Geiger R, Gautschi M, Thor F, Hayer A, Helenius A - J. Biol. Chem. (2010)

Bottom Line: The dimers were most likely formed by C-terminal domain swapping since mutation of Asn(113), a residue that stabilizes such dimers, to Ser increased the efficiency of secretion from 59 to 75%.These results suggest that the efficiency of secretion is not only determined by the stability of the native protein but by multiple factors including the stability of secretion-incompetent side products of folding.The presence of N-glycans had little effect on the folding and secretion process.

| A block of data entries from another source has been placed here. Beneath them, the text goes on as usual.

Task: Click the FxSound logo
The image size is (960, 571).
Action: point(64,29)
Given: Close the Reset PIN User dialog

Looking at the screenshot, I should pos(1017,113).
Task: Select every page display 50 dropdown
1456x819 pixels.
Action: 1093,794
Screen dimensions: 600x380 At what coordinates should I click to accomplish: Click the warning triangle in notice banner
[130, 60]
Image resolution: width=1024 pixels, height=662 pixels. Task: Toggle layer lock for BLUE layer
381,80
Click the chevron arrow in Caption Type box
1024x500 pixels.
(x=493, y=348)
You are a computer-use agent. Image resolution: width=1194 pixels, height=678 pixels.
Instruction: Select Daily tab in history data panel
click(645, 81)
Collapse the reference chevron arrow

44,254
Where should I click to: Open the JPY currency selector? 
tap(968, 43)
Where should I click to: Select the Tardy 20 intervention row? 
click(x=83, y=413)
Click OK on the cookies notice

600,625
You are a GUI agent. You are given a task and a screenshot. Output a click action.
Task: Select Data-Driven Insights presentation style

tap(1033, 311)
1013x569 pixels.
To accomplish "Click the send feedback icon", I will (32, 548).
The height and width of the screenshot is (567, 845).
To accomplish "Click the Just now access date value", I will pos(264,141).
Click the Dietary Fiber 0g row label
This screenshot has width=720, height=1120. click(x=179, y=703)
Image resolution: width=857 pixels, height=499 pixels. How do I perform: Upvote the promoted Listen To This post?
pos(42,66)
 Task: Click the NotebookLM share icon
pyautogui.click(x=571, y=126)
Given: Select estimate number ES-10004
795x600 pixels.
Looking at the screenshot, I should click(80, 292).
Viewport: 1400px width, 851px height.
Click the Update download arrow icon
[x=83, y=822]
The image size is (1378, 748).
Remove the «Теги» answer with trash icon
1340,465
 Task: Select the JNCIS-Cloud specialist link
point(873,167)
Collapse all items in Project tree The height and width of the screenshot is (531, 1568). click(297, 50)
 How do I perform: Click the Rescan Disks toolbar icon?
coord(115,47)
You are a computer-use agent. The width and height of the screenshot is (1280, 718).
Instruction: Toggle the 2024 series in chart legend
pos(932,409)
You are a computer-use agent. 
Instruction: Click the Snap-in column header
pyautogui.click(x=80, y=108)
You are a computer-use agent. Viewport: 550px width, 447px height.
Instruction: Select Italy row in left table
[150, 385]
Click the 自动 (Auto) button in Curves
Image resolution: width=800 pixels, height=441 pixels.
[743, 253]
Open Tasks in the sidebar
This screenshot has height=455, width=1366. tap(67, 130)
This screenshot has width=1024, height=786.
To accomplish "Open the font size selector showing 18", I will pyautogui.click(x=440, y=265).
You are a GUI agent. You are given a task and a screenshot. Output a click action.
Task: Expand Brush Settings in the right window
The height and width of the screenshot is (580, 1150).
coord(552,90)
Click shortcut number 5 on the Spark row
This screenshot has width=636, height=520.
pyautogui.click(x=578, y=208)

View Article: PubMed Central - PubMed

Affiliation: Institute of Biochemistry, ETH Zürich, 8093 Zürich, Switzerland.

ABSTRACT
Although bovine pancreatic RNase is one of the best characterized proteins in respect to structure and in vitro refolding, little is known about its synthesis and maturation in the endoplasmic reticulum (ER) of live cells. We expressed the RNase in live cells and analyzed its folding, quality control, and secretion using pulse-chase analysis and other cell biological techniques. In contrast to the slow in vitro refolding, the protein folded almost instantly after translation and translocation into the ER lumen (t(½) < 3 min). Despite high stability of the native protein, only about half of the RNase reached a secretion competent, monomeric form and was rapidly transported from the rough ER via the Golgi complex (t(½) = 16 min) to the extracellular space (t(½) = 35 min). The rest remained in the ER mainly in the form of dimers and was slowly degraded. The dimers were most likely formed by C-terminal domain swapping since mutation of Asn(113), a residue that stabilizes such dimers, to Ser increased the efficiency of secretion from 59 to 75%. Consistent with stringent ER quality control in vivo, the secreted RNase in the bovine pancreas was mainly monomeric, whereas the enzyme present in the cells also contained 20% dimers. These results suggest that the efficiency of secretion is not only determined by the stability of the native protein but by multiple factors including the stability of secretion-incompetent side products of folding. The presence of N-glycans had little effect on the folding and secretion process.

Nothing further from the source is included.